The study results also highlighted that the ELISpot method has significant advantages over the FACS analysis. The FACS method requires a huge number of PBMCs of human origin, while the ELISpot yielded results with just 105 cells and detected cells that secreted anti-RBD antibodies instead of the expression of surface Ig bound to RBD.
Although with low affinity, while 60% to 80% of memory B cells could bind the Omicron RBD, memory T cells showed an adequate response to the Omicron S. Further, the authors observed a positive correlation between memory B cells and CXCR3+ CCR6- cTfh1 and a negative correlation between memory B cells and CXCR3- CCR6+ cTFh17. The cTfh1 levels positively correlate with neutralizing antibodies in COVID-19 convalescent patients and influence the subsequent antibody response in vaccinated subjects. Overall, these findings highlight the significance of secretion of IFN-γ from cTfh1 for the class switch to IgG.

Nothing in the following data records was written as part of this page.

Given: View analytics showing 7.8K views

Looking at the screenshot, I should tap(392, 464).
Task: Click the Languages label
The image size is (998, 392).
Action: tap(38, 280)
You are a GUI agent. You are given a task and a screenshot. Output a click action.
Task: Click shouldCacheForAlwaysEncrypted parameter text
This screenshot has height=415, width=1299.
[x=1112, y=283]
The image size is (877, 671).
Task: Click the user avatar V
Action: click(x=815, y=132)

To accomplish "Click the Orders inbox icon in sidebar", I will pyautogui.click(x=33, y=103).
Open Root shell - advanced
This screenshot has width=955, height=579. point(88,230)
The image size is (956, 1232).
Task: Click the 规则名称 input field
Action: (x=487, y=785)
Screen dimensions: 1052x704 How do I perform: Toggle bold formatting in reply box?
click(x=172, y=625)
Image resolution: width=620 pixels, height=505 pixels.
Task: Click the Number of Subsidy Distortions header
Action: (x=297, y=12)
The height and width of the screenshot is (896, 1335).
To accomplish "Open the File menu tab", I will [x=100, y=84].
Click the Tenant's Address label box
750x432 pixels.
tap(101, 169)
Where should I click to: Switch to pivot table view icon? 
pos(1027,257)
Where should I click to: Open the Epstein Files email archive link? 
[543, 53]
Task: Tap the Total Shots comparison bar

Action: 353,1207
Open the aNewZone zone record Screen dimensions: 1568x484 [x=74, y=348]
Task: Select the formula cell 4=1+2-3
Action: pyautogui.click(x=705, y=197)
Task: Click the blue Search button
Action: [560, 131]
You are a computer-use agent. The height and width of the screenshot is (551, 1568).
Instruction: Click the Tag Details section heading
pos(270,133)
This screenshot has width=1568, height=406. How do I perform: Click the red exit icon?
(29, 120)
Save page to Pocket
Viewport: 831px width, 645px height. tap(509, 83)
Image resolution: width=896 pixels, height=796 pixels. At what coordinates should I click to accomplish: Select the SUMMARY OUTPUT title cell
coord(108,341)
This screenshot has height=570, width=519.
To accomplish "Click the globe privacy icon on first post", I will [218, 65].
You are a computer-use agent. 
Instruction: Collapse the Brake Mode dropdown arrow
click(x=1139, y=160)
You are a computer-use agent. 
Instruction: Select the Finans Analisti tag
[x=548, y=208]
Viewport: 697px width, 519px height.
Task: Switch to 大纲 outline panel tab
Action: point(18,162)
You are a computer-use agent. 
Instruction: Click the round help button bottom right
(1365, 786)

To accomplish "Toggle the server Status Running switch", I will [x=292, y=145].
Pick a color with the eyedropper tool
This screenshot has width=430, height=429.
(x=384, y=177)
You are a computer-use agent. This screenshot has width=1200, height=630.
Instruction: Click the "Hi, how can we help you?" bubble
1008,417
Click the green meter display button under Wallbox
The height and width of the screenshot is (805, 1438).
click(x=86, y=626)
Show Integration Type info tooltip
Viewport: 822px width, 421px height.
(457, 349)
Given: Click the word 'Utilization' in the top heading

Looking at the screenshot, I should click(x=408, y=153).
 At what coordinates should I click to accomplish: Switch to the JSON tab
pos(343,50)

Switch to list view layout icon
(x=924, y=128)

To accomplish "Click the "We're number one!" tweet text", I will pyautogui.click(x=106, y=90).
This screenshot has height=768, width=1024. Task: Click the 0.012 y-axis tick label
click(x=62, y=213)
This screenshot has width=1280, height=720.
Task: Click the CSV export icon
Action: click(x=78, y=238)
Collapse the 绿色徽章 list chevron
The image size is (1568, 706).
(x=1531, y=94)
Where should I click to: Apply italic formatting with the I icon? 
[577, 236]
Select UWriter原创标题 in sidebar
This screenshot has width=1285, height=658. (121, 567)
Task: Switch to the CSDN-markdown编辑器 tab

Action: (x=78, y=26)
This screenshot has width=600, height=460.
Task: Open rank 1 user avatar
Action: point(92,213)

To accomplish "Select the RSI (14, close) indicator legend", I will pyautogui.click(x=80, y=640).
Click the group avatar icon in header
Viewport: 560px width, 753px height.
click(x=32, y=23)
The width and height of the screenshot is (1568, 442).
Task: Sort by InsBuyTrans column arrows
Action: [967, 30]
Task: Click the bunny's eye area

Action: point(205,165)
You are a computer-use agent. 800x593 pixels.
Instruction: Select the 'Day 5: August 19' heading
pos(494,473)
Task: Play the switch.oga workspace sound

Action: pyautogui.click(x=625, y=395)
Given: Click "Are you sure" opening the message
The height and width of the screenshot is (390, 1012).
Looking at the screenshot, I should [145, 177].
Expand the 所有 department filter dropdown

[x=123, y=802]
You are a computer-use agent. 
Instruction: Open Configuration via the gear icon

Overall, the study results showed that while antibodies gradually decrease after SARS-CoV-2 vaccination and infection, memory B cells producing anti-RBD antibodies gradually increase in the plasma of vaccinated and infected individuals. They persist up to eight months after the second vaccination and increase even after the booster shot. On the other hand, memory T cells, which respond similarly to Wuhan-Hu1 and Omicron, persist more than eight months after vaccination. Also, the memory B and T cell repertoire showed the potential to quickly upregulate antibody production following Omicron infection and prevent severe illness and death. Thus, the study raises questions regarding the need for fourth and fifth booster vaccination for young healthy individuals who acquire enough memory B and T cells by a single booster shot.
bioRxiv publishes preliminary scientific reports that are not peer-reviewed and, therefore, should not be regarded as conclusive, guide clinical practice/health-related behavior, or treated as established information.